Question

Two opposite angles of a parallelogram are $$ (3x-2)^\circ $$ and $$ (50-x)^\circ. $$ Find the measure of each angle of the parallelogram.

Answer

**step1** Understanding the properties of a parallelogram

A parallelogram is a quadrilateral with two pairs of parallel sides. Key properties of a parallelogram related to its angles are:
1. Opposite angles are equal in measure.
2. Consecutive angles (angles next to each other) are supplementary, meaning they add up to 180 degrees.

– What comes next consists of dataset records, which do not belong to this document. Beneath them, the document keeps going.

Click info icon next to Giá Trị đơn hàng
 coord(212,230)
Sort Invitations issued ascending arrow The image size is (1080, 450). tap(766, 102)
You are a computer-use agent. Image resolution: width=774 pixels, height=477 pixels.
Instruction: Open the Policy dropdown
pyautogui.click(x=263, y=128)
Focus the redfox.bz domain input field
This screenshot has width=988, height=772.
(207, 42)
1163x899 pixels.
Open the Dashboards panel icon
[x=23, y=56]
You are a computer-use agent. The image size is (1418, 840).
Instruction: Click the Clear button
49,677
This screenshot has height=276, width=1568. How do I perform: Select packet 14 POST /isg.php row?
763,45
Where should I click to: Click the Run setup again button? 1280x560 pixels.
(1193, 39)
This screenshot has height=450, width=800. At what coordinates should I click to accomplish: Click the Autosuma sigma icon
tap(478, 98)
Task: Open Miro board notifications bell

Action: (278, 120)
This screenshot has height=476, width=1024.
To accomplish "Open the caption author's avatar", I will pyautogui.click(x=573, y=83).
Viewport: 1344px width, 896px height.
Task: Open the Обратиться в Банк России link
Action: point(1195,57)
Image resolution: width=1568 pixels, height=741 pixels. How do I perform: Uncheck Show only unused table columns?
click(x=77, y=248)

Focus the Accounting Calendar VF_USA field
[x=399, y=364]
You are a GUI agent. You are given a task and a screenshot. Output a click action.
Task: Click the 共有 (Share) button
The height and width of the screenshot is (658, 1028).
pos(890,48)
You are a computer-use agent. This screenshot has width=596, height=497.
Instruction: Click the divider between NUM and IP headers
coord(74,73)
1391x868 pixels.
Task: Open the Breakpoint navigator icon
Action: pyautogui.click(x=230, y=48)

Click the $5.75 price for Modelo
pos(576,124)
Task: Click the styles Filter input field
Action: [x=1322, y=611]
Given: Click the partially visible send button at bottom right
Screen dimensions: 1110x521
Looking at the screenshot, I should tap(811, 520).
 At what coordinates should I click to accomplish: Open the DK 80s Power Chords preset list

**step2** Setting up the equation based on opposite angles

The problem states that two opposite angles of the parallelogram are $$(3x-2)^\circ$$ and $$(50-x)^\circ$$.
Since opposite angles in a parallelogram are equal, we can set up an equation:
$$3x - 2 = 50 - x$$

**step3** Solving for the unknown variable 'x'

To solve for 'x', we need to gather all terms with 'x' on one side of the equation and constant terms on the other side.
First, add 'x' to both sides of the equation:
$$3x - 2 + x = 50 - x + x$$
$$4x - 2 = 50$$
Next, add 2 to both sides of the equation:
$$4x - 2 + 2 = 50 + 2$$
$$4x = 52$$
Finally, divide both sides by 4 to find the value of 'x':
$$x = \frac{52}{4}$$
$$x = 13$$

**step4** Calculating the measure of the first pair of opposite angles

Now that we have the value of 'x', we can substitute it back into the expressions for the angles.
Using the first expression:
$$(3x-2)^\circ = (3 \times 13 - 2)^\circ = (39 - 2)^\circ = 37^\circ$$
Using the second expression:
$$(50-x)^\circ = (50 - 13)^\circ = 37^\circ$$
Both calculations give the same result, confirming our value of 'x' is correct. So, two opposite angles of the parallelogram measure $$37^\circ$$ each.

**step5** Calculating the measure of the second pair of opposite angles

We know that consecutive angles in a parallelogram are supplementary, meaning their sum is 180 degrees.
Let one angle be $$37^\circ$$. Its consecutive angle will be $$180^\circ - 37^\circ$$.
$$180^\circ - 37^\circ = 143^\circ$$
Since opposite angles are equal, the other two angles of the parallelogram will also measure $$143^\circ$$ each.

**step6** Stating the measure of all angles of the parallelogram

The measures of the four angles of the parallelogram are $$37^\circ$$, $$143^\circ$$, $$37^\circ$$, and $$143^\circ$$.